Please retype, word for word, the line containing "This screenshot has width=2178, height=1022." and every line after it through the end of the records, leaving out all pictures.

------ RECORDED DATA ------

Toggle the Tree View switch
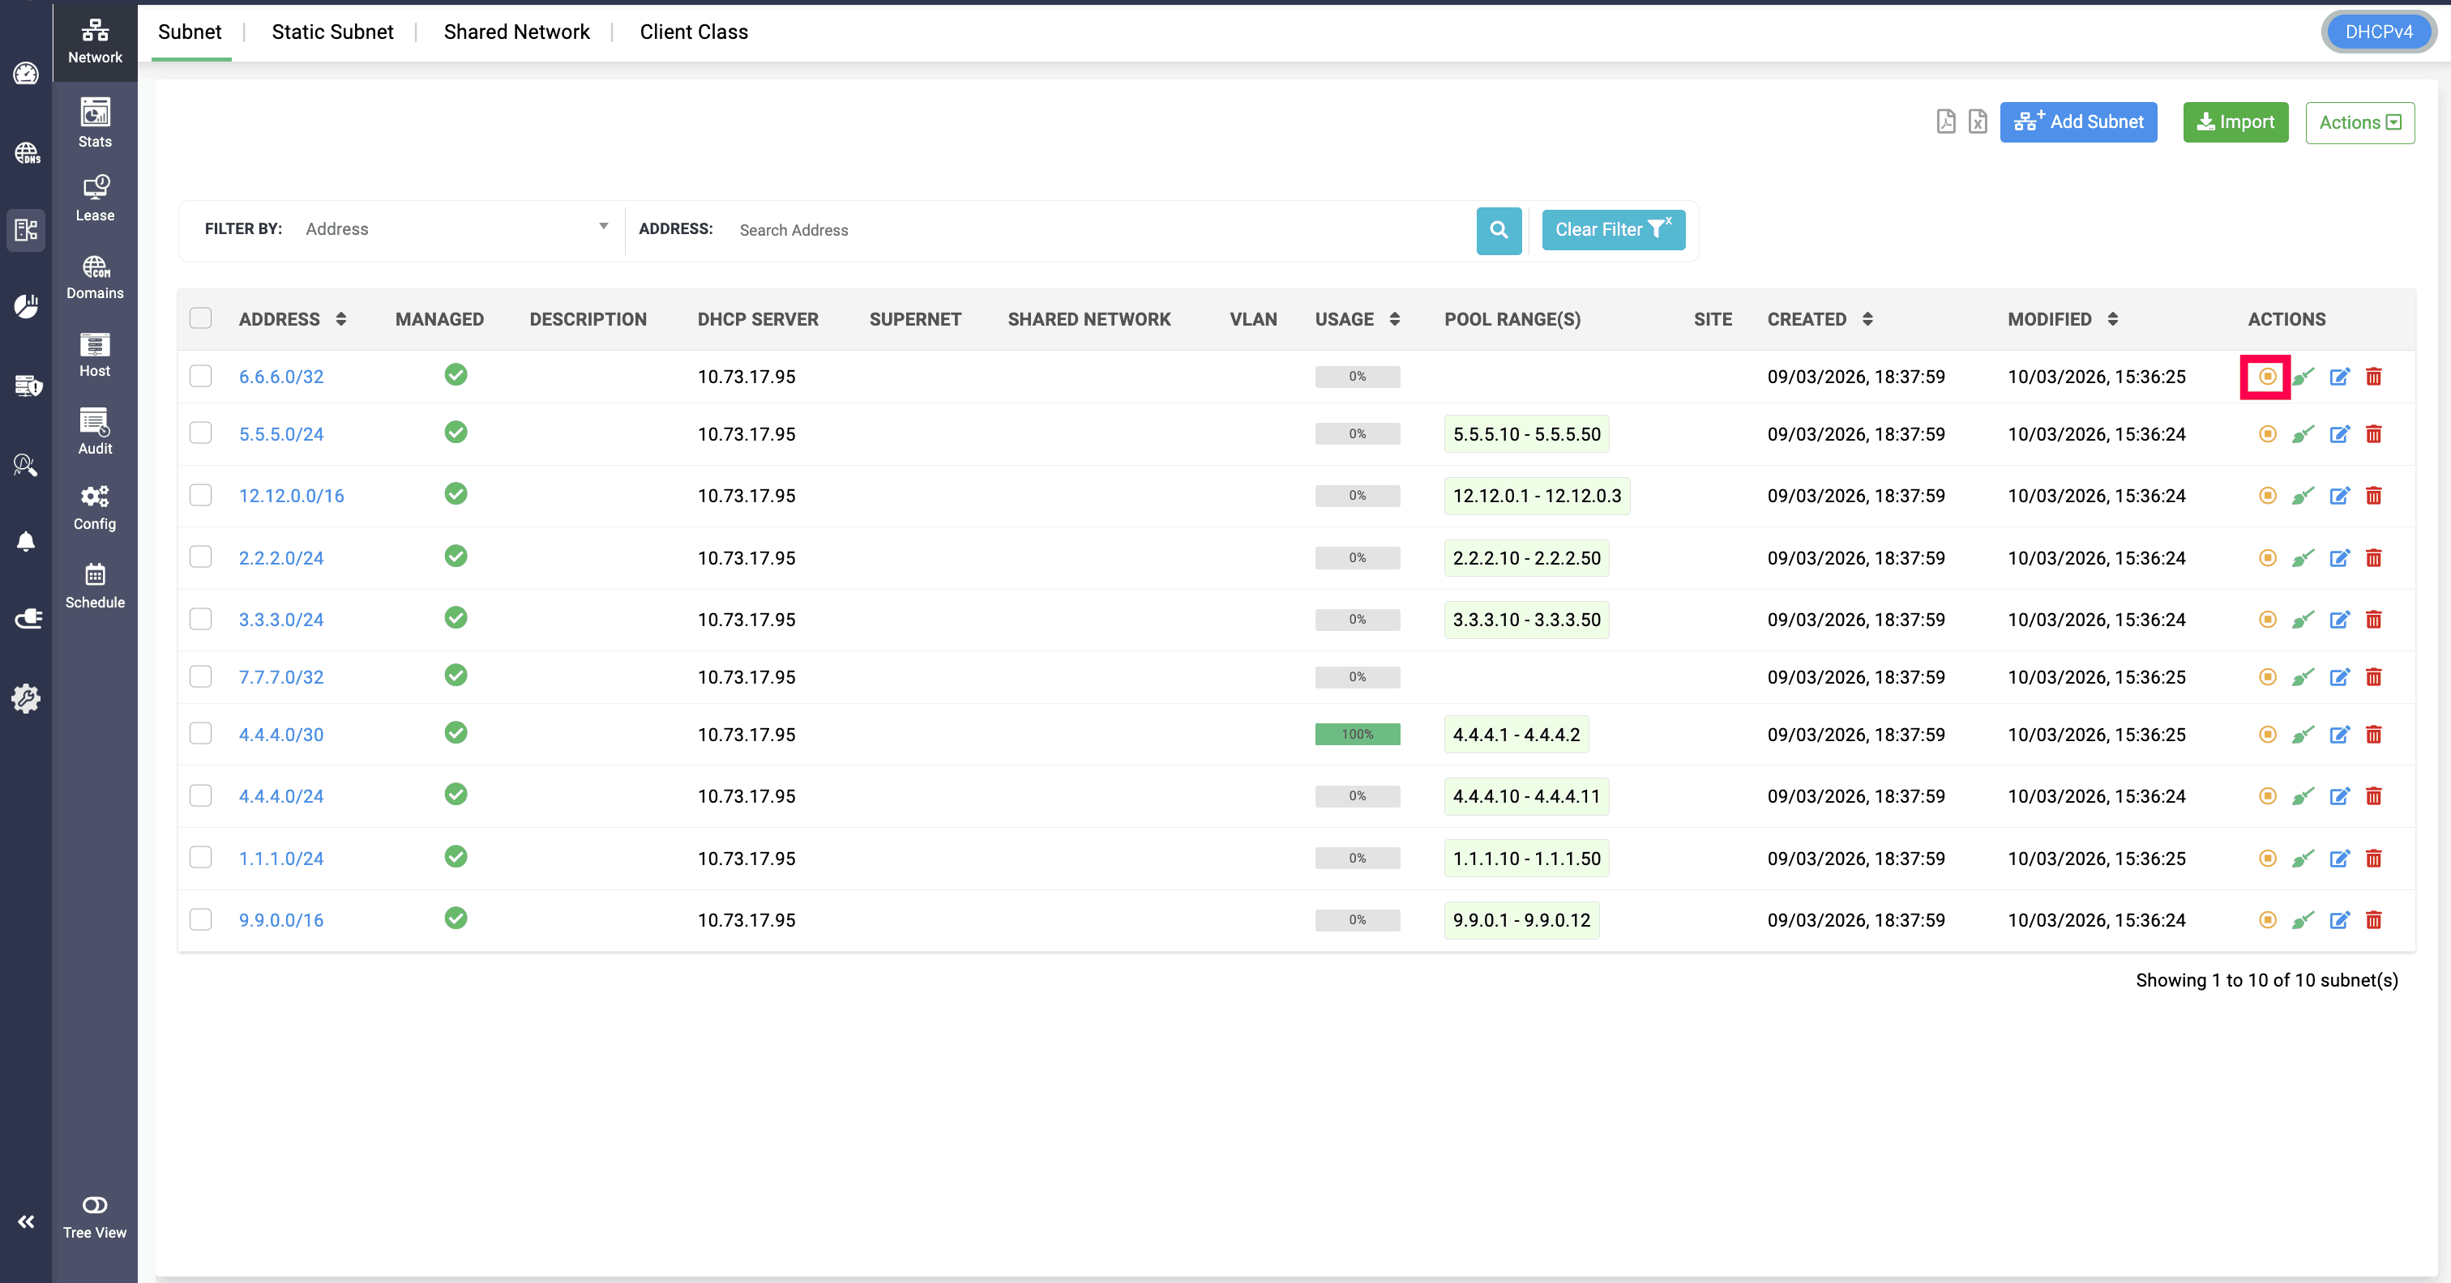The image size is (2451, 1283). pyautogui.click(x=94, y=1205)
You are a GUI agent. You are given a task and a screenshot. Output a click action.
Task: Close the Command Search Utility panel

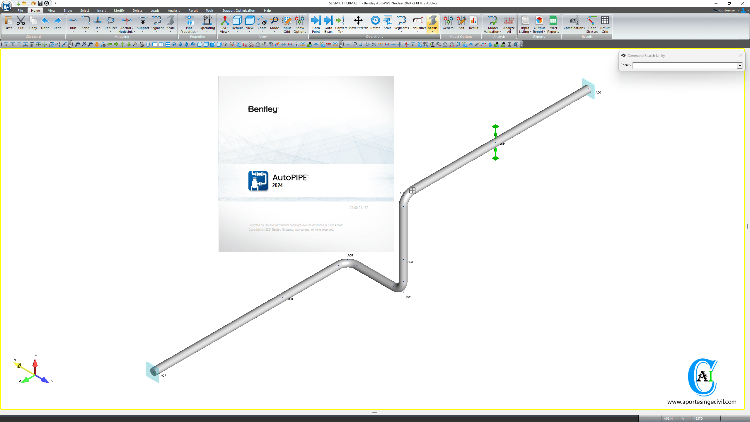pyautogui.click(x=741, y=55)
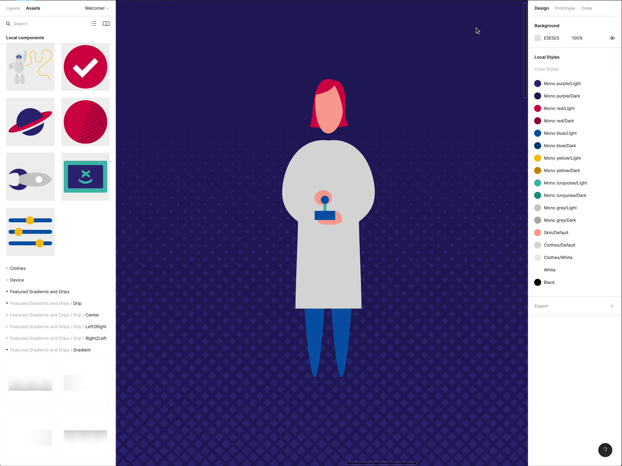622x466 pixels.
Task: Open the team library book icon
Action: (106, 24)
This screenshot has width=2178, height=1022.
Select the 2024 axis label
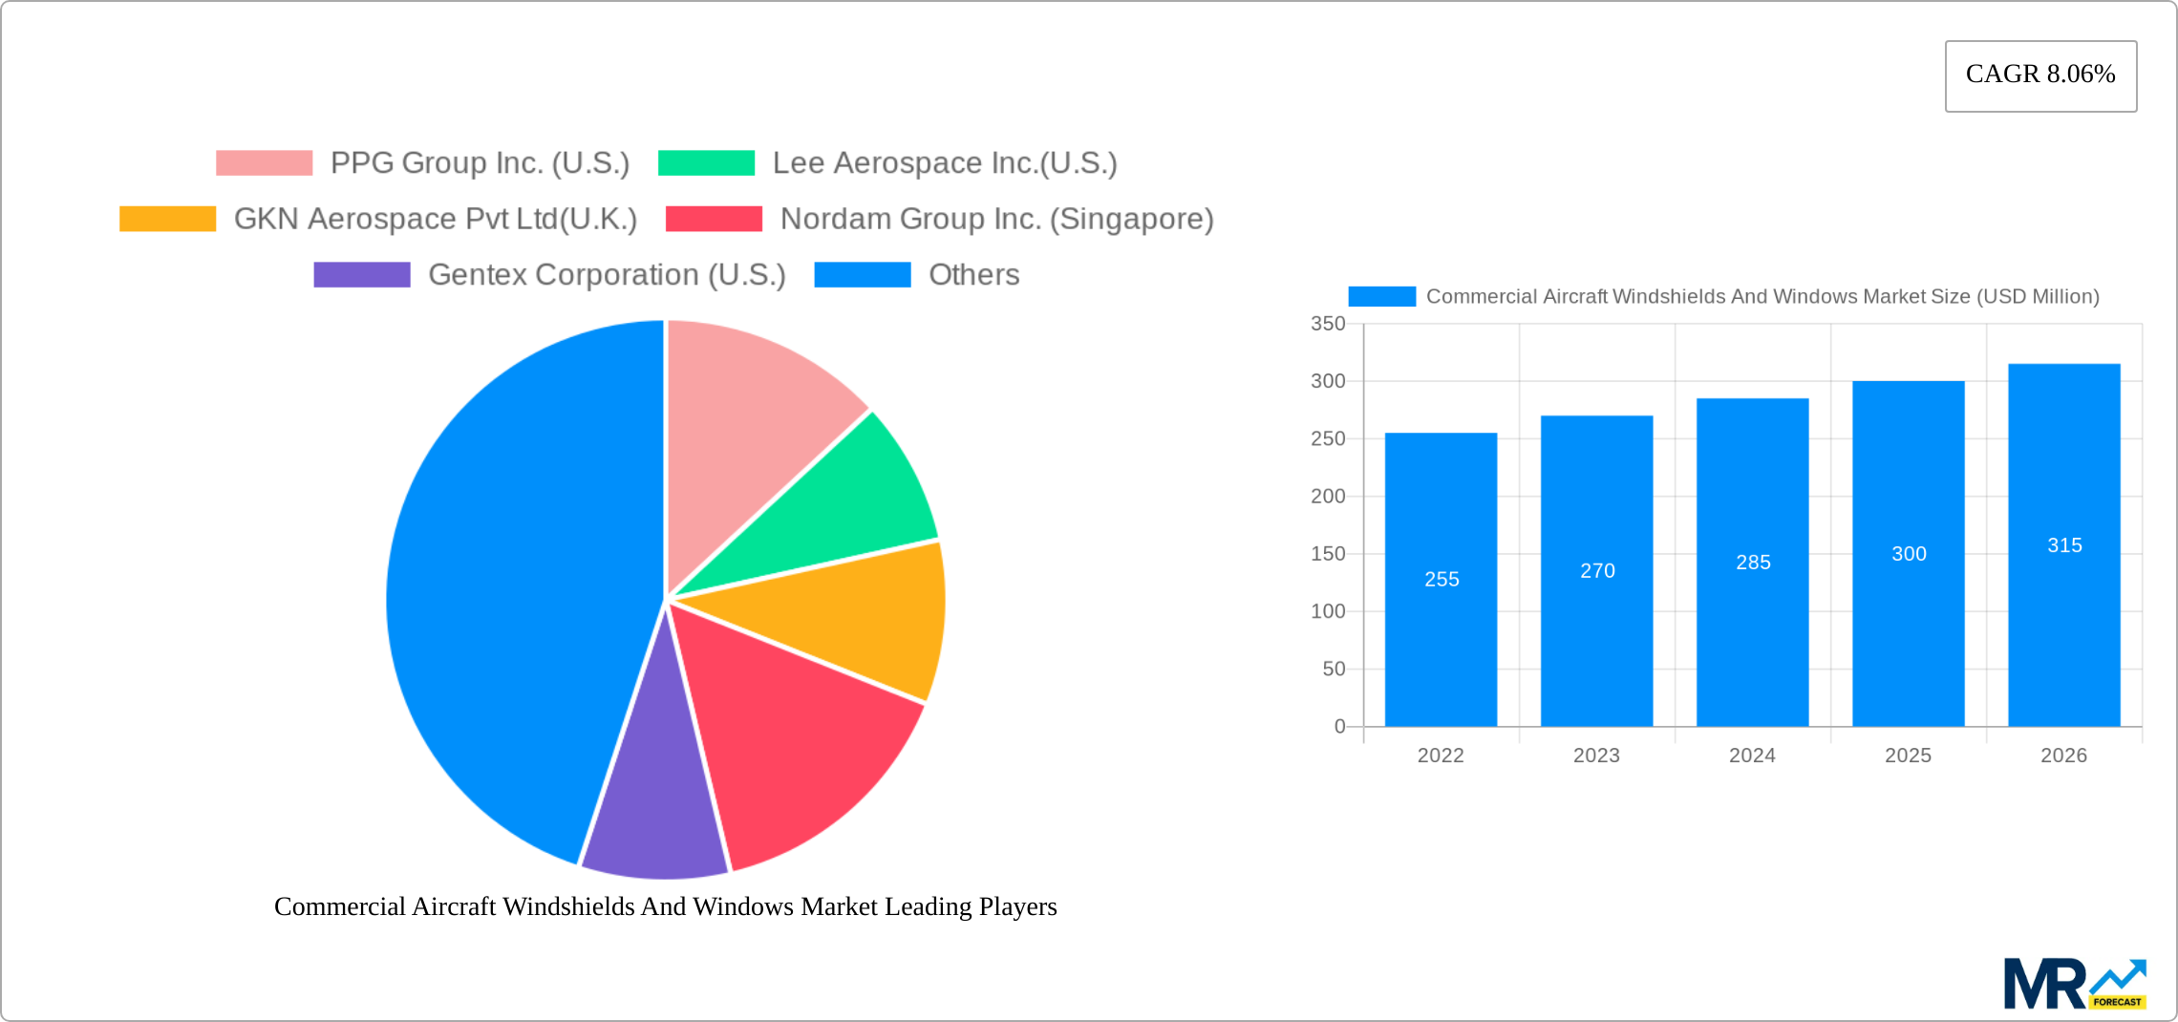pos(1752,756)
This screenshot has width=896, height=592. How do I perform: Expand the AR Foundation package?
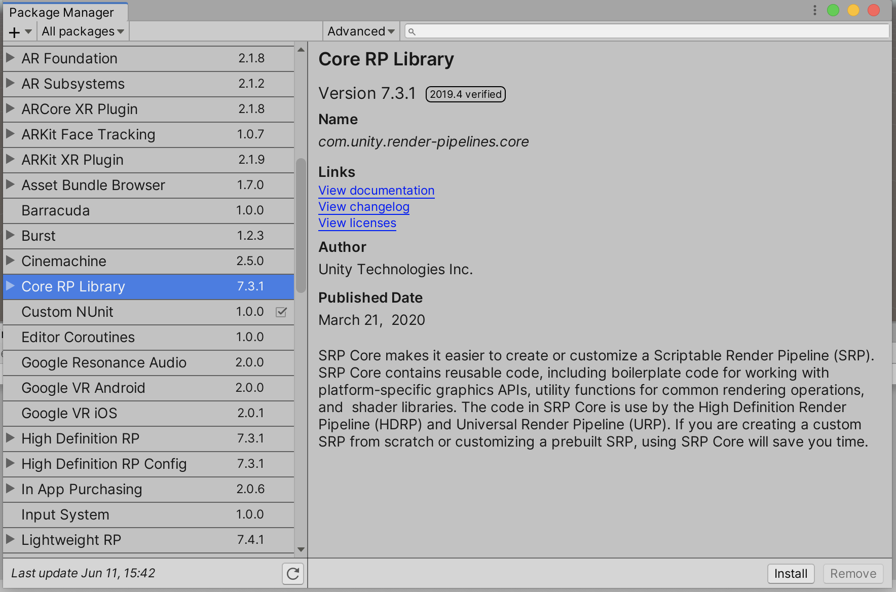pyautogui.click(x=9, y=58)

------

TASK RESPONSE>
This screenshot has width=2178, height=1022.
Select the 2024 axis label
pos(1752,756)
This screenshot has width=896, height=592. How do I perform: Expand the AR Foundation package?
pyautogui.click(x=9, y=58)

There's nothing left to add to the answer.